Défense & Election Présidentielle, la question du nouveau porte-avions

 
Le second porte-avions français, censé venir seconder le Charles De Gaulle, est peu à peu devenu un habitué des élections présidentielles. Néanmoins, cette fois, le prochain Président de la République devra trancher, et vite. Les candidats se sont positionnés.

Cet article a été publié dans un premier temps sur le blog Pax Aquitania dans le cadre d’une série comparative des programmes des candidats à l’election présidentielle du 24 avril 2017.
Photo: le porte-avions Charles De Gaulle en 2015 – Marine Nationale

Promis dès 2007 par Nicolas Sarkozy, le « PA2 » fut l’une des grandes victimes de la chute des budgets de la défense nationale. Son destin fut même lié pendant un temps à celui des deux portes-avions britanniques, projet qui sombra avec les 100 millions d’euros investis par la France. Depuis, il alimente les débats, mais n’avait jamais semblé ne serait ce qu’approcher le haut de la pile des dossiers prioritaires. Jusqu’à cette campagne électorale 2017 donc.

Nous l’affirmions en début de semaine, le prochain quinquennat pourrait bien être marqué par une hausse conséquente du budget de la défense. Et comme un symbole de ce désir de remonter en puissance, les candidats à la présidentielle François Fillon, Benoît Hamon, Emmanuel Macron, Marine Le Pen, Nicolas Dupont-Aignant se sont publiquement prononcés pour le lancement d’un second porte-avions.
Jean-Luc Mélenchon, lui, est plus ambiguë sur le sujet, mais nous allons y revenir.
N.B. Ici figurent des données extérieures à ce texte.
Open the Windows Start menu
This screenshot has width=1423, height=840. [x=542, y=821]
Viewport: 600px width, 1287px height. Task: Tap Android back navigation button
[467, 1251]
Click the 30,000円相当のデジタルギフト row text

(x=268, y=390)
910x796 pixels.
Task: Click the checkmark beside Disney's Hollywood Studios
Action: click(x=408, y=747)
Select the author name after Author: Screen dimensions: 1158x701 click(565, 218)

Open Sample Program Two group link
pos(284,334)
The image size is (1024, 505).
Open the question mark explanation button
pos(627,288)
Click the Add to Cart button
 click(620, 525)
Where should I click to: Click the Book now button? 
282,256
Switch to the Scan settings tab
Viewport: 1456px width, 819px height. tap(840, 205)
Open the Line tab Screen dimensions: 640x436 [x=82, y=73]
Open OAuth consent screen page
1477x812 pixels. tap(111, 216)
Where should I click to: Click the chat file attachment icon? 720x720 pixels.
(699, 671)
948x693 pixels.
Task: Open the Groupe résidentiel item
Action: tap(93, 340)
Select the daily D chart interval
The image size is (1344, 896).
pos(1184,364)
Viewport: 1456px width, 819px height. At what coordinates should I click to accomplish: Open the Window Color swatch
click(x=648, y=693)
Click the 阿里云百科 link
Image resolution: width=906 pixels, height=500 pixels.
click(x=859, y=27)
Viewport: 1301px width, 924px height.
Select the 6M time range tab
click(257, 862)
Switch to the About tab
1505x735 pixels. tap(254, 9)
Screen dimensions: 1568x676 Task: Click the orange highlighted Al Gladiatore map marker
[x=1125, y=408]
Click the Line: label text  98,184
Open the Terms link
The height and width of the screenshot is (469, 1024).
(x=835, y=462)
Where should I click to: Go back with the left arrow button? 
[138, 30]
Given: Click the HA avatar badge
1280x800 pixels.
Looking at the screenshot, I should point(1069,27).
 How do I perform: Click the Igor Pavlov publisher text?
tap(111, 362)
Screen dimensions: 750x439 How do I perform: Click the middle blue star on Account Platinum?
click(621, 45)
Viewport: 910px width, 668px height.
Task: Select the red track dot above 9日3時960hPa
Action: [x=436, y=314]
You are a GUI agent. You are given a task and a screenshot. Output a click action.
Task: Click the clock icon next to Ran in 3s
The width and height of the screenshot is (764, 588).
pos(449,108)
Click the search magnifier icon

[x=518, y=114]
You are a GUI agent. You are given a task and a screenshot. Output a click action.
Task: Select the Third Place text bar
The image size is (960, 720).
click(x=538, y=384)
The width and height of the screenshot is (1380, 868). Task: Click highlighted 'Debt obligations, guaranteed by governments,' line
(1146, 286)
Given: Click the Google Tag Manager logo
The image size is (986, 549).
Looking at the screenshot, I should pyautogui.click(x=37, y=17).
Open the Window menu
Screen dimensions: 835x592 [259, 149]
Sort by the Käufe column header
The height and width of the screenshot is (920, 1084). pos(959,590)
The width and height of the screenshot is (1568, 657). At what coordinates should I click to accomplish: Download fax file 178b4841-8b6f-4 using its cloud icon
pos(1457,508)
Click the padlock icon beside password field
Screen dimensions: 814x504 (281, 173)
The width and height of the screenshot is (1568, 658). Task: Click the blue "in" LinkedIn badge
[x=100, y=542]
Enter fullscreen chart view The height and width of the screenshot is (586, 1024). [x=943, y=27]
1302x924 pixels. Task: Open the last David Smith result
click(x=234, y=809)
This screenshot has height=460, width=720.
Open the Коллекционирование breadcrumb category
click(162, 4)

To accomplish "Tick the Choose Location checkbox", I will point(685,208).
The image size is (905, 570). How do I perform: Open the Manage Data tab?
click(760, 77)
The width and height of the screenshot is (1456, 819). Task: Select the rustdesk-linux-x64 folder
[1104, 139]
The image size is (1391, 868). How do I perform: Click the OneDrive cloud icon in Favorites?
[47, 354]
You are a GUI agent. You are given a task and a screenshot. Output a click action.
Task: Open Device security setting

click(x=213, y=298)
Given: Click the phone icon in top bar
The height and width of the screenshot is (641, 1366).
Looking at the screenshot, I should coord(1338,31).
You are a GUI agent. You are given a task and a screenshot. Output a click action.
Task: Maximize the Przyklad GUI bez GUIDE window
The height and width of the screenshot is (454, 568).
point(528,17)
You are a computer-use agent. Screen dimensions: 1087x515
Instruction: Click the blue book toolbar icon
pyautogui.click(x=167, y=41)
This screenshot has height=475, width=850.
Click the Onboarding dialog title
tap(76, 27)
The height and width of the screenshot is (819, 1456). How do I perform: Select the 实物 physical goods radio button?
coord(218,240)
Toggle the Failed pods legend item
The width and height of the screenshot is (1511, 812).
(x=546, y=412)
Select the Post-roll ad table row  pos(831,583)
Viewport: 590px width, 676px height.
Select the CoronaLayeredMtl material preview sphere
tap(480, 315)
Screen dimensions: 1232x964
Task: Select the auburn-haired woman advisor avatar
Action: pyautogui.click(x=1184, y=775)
Sont en jeu ici la permanence à la mer (enfin le sujet de la puissance maritime française revient sur le devant de la scène) de la Marine Nationale, ainsi que l’outil diplomatique. Car oui, un porte-avions, comme nous l’avons vu avec les américains face à la Corée du Nord, où les russes avec le Kuznetsov fin 2016, est un bel outil pour affirmer sa puissance sur la scène internationale.
Si on ne peut plus vraiment les qualifier de « game changer » sur les théâtres d’opération, les porte-avions offrent une capacité de « surge », mais sont surtout devenus un véritable aimant médiatique ! Il n’y a qu’à voir le traitement par les médias du monde entier du départ du Charles De Gaulle pour la mission « Arromanches » fin 2015, dans la foulée des attaques de Paris. Pourtant planifié avant les attentats, l’envoi du navire amiral français avait été interprété comme une riposte musclée.

Faisons l’inventaire donc: François Fillon et Emmanuel Macron évoquent le lancement rapide des études sur le nouveau porte-avions, afin que celui-ci arrive avant la fin de vie du PACDG vers 2040.
Benoît Hamon les rejoint mais n’évoque lui que le remplacement du Charles De Gaulle, pas de cohabitation donc. Contrairement aux autres candidats qui chiffrent le bâtiment à 4,5 milliards d’euros, lui parle du double, et émet l’hypothèse que l’on lance le programme avec des alliés – citant,  de façon surprenante… l’Allemagne – afin de réaliser des économies d’échelle.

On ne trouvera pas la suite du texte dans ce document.